Kesamaan minat, rutinitas latihan , dan harapan untuk bisa pentas dengan baik membuat kelompok krawitan/wayang wahyu Hamanungsih semakin kompak. Untuk terus menjaga kekompakan, Pastor Handi sebagai pemimpin kelompok berusaha menyapa mereka satu persatu secara pribadi.
Ini peristiwa langka, seorang dalang Pastor Katolik didukung oleh pemain gamelan yang semuanya beragama Islam. “Dalam pentas, saya selalu mengatakan bahwa kelompok Hamangunsih haruslah menjadi teladan hidup yang harmoni” , terang Pastor Handi.
Hikmah yang dapat dipetik oleh kelompok ini yaitu tercerminlah paguyuban lintas keyakinan, umat semakin tertarik dengan tokoh-tokoh Kitab Suci sehingga tujuan katekese (pewartaan) dapat tercapai, dan umat Katolik Kroya semakin diakui keberadaannya.
Memanglah terbukti bahwa seni adalah ‘bahasa’ yang universal.
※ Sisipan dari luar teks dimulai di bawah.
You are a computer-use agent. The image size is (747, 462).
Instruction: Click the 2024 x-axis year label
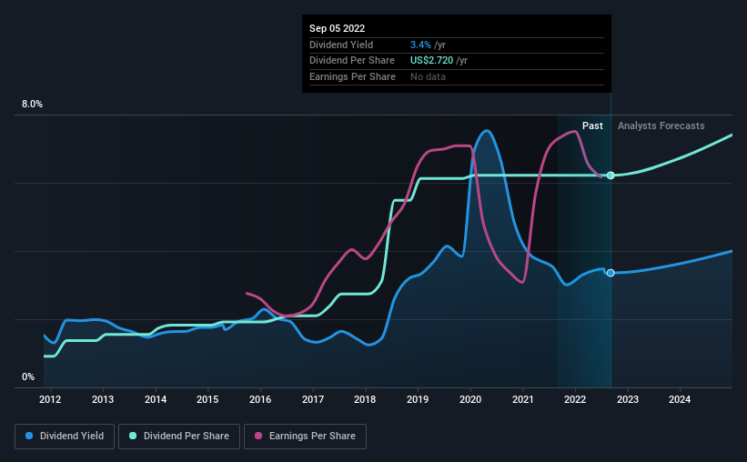point(680,399)
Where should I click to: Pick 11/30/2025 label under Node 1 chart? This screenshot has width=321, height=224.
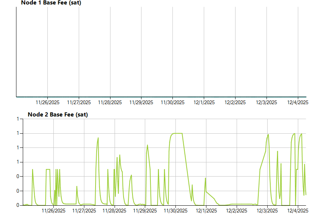tap(172, 102)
Sarana untuk menyatukan perbedaan dan membuatnya menjadi harmoni yang indah.
Namun Pastor Handi tidak ingin berbesar kepala dengan karyanya ini. “Saya selalu berhati-hati dalam bertindak agar karya pribadi jangan sampai mendominasi karya pastoral saya,” sahutnya rendah hati.
Tantangan seorang dalang
Pedalangan/pewayangan merupakan salah satu ‘rumpun’ Seni Pertunjukan yang Multi Kompleks. Dalam pedalangan (seni dalang) termuat berbagai persoalan yang terkait dengan berbagai macam aspek cabang seni lain seperti: seni tari, sastra, tatah sungging (seni pahat dan lukis wayang), seni rupa, seni suara, seni karawitan, seni tata panggung, dan filsafat. Seni tari muncul lewat cara dalang menarikan/mengerakkan wayangnya dengan diiringi musik gamelan. Sedangkan sastra pada wayang yaitu dalam penyusunan naskah menggunakan bahasa Jawa yang disusun dengan indah seperti puisi. Tatah (pahat) dan sungging (melukis wayang) mencerminkan seni rupa dan lukis. Semakin bagus tatah dan sunggingannya, semakin mahal nilai wayang itu. Cerita wayang merefleksikan juga pengalaman hidup manusia sampai sedalam-dalamnya. Itulah filsafat dalam wayang.
Pastor Handi menuturkan seorang dalang haruslah menguasai seni musik (iringan), seni suara (nembang), dan seni drama (penjiwaan masing-masing karakter tokohnya). Misalnya saat ia memainkan tokoh-tokoh wayangnya. Untuk membuat tokoh-tokoh wayang itu “hidup” , Pastor Handi harus melakukan gerakan sabetan (gerak wayang yang meliputi tarian, lakuan, dan lagaan) dengan lincah dan terampil. Tarian adalah gerak wayang yang diiringi nyanyian dan gamelan. Lakuan adalah gerak wayang yang hanya diiringan kecrek atau kendang. Sedangkan lagaan adalah gerak wayang dalam peperangan baik dengan iringan gamelan maupun hanya diiringi kecrek dan kendang. Seorang dalang juga harus bisa nembang (menyanyi Jawa) Tembang yang dinyanyikan oleh dalang disebut suluk. Kata-kata dalam suluk berfungsi untuk menggambarkan suasana cerita dan doa (mantra).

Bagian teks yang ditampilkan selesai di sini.